The Ultimate Envelope Printing Guide

Word can do amazing things with envelopes. You wouldn't know that if you just use the Envelope button (or the ToolsEnvelopes and Labels command). But essentially, an envelope is merely a specialized piece of paper, which most printers adeptly handle.

So the first step to understanding envelopes is to know exactly how they stick into your printer. Know that, and the rest of the steps flow naturally.

Start a new document.

This will be the document that becomes your envelope.

Chose FilePage Setup.

The Page Setup dialog box appears.

Click the Paper Size tab.

Choose the proper envelope size from the Paper Size drop-down list.

Ah-ha! The secret. Most envelopes are of the #10 size in the United States. Other sizes are listed and you can also specify a custom size.

Set Landscape orientation.

The Preview window should now show you something that looks remarkably like an envelope. But you're not there yet.

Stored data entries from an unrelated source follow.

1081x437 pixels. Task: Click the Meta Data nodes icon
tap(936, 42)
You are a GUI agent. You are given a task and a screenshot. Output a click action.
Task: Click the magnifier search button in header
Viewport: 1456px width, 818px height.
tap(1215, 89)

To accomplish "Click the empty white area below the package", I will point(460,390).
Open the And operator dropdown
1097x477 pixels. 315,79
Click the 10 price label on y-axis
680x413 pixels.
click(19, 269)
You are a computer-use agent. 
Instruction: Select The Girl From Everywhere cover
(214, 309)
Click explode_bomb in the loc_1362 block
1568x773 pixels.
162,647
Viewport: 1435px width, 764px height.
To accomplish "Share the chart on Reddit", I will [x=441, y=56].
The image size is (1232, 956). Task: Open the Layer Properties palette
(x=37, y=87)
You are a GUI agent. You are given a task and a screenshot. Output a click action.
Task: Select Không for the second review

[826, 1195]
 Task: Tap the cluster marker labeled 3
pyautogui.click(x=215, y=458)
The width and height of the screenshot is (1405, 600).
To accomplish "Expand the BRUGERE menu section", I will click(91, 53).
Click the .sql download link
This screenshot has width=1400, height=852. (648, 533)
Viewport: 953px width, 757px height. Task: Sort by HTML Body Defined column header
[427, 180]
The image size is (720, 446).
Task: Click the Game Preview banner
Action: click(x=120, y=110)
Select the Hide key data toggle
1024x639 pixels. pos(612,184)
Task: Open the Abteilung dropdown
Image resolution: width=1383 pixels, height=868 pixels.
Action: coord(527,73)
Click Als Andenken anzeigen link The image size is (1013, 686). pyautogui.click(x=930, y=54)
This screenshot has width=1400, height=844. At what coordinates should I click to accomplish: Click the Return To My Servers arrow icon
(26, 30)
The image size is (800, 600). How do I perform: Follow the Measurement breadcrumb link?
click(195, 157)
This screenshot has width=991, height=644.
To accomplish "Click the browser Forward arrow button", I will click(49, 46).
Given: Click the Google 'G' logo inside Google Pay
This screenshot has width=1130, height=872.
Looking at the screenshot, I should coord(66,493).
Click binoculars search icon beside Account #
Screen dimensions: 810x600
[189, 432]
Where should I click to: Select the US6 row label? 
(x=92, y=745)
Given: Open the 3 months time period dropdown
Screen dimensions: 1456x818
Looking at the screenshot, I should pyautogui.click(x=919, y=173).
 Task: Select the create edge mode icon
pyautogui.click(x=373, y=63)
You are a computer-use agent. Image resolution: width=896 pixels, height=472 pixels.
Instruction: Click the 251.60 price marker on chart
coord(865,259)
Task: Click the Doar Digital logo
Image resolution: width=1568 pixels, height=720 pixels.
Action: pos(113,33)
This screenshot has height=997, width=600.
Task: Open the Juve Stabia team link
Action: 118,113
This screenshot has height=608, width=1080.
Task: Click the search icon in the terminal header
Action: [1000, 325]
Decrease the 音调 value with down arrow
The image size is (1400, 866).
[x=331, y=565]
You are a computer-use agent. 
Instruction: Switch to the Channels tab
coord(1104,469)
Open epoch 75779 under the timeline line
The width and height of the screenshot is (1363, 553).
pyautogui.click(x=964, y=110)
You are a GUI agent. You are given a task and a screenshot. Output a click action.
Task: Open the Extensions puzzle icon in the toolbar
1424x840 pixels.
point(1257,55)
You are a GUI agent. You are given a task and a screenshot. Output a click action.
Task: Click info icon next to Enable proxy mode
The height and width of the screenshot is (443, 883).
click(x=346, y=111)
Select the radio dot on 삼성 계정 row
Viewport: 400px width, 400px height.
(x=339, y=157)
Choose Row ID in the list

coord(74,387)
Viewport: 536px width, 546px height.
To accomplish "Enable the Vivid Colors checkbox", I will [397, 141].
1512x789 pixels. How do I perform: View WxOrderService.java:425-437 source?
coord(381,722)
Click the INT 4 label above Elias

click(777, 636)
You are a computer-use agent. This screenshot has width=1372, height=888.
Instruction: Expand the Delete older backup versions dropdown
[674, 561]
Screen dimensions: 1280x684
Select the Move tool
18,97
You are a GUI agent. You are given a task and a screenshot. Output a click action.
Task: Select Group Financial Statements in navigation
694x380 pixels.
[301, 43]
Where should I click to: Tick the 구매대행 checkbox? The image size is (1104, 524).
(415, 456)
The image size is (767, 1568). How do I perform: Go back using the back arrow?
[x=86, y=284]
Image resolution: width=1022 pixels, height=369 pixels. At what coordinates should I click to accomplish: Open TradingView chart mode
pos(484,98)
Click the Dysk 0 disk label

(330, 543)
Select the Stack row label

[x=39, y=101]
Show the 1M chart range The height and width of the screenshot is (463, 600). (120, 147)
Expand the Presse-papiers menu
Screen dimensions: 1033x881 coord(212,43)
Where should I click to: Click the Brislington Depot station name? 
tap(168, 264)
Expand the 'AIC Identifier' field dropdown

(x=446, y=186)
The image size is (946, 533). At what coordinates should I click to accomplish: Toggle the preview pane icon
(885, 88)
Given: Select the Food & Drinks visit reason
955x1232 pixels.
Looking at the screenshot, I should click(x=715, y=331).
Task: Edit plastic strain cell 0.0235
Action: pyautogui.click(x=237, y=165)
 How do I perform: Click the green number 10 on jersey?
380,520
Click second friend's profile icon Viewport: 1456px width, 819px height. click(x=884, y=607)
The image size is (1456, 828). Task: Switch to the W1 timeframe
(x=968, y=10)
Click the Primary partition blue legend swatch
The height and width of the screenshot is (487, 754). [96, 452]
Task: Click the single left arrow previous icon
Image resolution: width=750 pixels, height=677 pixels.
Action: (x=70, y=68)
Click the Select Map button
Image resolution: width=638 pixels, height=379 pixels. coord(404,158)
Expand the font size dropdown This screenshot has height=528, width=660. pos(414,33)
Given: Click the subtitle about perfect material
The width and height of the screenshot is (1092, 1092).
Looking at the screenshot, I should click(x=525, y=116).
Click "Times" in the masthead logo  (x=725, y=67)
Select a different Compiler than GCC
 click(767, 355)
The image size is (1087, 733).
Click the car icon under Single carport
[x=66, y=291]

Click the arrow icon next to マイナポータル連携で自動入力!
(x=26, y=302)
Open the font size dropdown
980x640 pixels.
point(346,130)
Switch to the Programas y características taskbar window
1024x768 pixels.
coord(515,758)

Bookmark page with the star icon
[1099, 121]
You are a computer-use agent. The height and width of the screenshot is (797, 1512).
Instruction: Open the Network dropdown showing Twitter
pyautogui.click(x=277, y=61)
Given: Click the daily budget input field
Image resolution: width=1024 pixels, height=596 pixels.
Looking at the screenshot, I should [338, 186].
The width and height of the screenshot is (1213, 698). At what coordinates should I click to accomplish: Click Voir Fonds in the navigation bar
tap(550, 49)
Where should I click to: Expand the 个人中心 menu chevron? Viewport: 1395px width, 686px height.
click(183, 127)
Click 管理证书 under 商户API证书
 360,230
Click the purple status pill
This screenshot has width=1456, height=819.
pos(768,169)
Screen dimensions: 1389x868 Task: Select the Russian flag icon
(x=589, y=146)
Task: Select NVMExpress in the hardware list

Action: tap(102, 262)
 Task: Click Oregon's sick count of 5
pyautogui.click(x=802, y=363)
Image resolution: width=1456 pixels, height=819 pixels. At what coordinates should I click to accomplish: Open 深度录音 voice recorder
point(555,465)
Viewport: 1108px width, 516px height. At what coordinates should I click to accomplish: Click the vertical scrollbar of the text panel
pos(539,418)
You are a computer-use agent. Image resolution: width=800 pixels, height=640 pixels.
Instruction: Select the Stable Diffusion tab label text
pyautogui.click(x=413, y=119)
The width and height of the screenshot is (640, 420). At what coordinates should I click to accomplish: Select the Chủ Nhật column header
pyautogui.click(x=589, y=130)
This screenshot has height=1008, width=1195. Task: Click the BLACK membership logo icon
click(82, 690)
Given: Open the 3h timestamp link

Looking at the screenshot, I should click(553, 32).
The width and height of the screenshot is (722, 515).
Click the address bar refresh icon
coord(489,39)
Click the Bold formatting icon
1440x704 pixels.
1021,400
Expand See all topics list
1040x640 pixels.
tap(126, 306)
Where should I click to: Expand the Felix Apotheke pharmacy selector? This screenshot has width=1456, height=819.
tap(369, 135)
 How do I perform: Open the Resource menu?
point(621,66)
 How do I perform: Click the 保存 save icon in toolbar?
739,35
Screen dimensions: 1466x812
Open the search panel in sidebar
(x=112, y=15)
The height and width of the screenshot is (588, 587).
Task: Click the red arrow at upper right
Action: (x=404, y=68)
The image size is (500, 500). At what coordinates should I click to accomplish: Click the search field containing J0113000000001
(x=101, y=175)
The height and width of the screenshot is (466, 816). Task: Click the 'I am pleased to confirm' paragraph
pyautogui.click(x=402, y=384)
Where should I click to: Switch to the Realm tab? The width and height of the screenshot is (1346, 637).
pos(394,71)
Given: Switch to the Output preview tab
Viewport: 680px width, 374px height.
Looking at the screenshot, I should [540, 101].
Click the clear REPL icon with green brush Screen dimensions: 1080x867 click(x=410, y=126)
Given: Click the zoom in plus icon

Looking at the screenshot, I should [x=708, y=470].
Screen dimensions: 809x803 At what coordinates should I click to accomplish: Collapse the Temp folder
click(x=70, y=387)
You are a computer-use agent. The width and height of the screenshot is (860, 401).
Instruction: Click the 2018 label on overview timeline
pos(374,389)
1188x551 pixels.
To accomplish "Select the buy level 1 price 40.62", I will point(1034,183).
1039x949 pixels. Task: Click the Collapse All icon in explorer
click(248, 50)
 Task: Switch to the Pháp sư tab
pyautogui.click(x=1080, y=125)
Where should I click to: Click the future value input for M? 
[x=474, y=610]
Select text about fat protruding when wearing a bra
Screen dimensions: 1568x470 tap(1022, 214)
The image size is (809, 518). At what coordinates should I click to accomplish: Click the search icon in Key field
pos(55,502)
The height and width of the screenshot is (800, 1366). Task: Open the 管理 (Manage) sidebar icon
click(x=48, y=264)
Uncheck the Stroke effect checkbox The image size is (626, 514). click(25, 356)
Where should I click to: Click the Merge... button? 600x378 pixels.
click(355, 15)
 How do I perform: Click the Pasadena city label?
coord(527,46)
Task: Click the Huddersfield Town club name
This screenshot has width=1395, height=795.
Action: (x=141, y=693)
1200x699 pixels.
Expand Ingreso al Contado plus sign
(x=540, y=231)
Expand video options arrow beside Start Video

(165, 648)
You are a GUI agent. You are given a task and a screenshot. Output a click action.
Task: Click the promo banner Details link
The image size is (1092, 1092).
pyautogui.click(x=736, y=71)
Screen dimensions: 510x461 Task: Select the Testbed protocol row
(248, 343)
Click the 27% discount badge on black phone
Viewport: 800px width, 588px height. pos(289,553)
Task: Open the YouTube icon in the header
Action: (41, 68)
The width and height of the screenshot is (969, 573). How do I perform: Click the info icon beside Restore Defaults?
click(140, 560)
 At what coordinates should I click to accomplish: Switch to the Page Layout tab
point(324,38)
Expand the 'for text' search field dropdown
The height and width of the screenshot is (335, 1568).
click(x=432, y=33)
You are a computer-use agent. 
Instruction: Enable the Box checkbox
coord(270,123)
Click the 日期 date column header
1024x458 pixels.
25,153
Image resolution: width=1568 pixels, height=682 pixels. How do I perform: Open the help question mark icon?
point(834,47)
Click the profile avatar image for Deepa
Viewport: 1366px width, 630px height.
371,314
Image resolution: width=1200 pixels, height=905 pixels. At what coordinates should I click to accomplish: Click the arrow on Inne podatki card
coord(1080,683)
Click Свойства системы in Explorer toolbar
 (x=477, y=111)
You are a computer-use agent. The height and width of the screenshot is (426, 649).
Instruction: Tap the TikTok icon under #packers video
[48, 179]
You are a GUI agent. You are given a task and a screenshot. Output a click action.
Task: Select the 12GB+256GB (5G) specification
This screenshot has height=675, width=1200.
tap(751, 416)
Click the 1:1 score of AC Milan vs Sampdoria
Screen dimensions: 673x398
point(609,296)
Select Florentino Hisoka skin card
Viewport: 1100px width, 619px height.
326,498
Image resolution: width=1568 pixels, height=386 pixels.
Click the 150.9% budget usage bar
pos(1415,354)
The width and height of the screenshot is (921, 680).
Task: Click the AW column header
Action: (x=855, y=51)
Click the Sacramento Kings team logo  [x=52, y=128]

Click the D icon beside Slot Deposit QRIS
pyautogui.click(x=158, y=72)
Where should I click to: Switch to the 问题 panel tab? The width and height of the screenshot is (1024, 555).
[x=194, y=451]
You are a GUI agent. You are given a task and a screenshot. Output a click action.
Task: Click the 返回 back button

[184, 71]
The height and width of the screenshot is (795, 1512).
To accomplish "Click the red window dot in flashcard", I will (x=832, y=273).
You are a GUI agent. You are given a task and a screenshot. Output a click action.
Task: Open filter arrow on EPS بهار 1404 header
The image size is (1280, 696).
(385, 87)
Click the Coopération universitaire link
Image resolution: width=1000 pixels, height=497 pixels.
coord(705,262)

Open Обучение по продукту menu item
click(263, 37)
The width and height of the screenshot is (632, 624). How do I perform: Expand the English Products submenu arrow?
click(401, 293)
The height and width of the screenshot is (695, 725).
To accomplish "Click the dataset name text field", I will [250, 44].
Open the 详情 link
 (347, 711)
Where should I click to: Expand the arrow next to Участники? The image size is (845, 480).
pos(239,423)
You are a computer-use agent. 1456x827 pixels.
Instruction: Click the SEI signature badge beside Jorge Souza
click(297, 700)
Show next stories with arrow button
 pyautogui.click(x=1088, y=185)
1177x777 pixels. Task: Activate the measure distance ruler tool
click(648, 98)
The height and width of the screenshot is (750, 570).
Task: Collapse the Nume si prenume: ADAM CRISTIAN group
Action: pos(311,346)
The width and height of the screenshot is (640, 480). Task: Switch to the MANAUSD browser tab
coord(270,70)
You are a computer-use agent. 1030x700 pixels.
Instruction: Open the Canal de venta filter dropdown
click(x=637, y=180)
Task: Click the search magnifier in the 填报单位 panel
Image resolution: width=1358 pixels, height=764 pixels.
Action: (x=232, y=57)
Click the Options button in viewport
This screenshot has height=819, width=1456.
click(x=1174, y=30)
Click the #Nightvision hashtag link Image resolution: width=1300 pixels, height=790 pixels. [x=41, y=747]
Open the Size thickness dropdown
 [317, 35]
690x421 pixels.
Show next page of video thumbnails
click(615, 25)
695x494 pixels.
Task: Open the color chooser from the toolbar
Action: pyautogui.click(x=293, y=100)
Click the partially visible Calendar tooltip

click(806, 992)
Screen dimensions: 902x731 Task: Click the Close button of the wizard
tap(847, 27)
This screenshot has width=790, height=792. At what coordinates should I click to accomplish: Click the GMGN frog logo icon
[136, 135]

Click the Paper Source tab.

Choose Envelope manual feed from the First page list.

Or you can choose an automatic feeder, if your printer has one, or any other source. This is what tells the printer that it's getting an envelope and not some odd-sized piece of paper.

Finally, you should adjust the margins on your new "paper," to allow for proper printing of the return address and any memo.

Click the Margins tab.

Set all the margins to .5 (half an inch) all the way around the letter.
Click OK.

The document is now properly formatted.

Tip! To best see the envelope, click the Print Layout button () in the lower left corner of Word's window.

Start by typing the return address

The cursor should be properly positioned for you to type. Go ahead and set font styles as needed; you'll probably want to keep the paragraph formatting to left-justified, single-space.

Space down until you reach a spot that "looks good" for the main address.
Adjust the left margin over to about the 3-inch mark, as shown below.

Adjusting the margin provides a proper indentation for the address.

As with the return address, format the main address with the proper font style and size as needed.

This is one advantage of this method over using the Envelope dialog box: you can change the envelope text format.

Tip! If setting the margins is too strange for you, then consider merely formatting the main address using a centered paragraph; use Ctrl+E to center that information, which looks different and might even appeal to you.

Reset the margins back to the left side of the page

Tip! This can be done by pressing Ctrl+L if you've centered the main address.

Space down to type a memo field

Use the Enter key to drop the toothpick cursor down a few lines:

Be careful not to go too low! If you do, you'll see another "envelope" page on the screen. Press Backspace to remove it and return to the bottom line on your envelope.

When you're done, go ahead and print.

Your printer will demand that you insert an envelope, which is different for each printer.

Consider saving the envelope to disk if you plan on using it again. I recommend creating a special directory for this, such as c:\My Documents\Envelopes or something similar.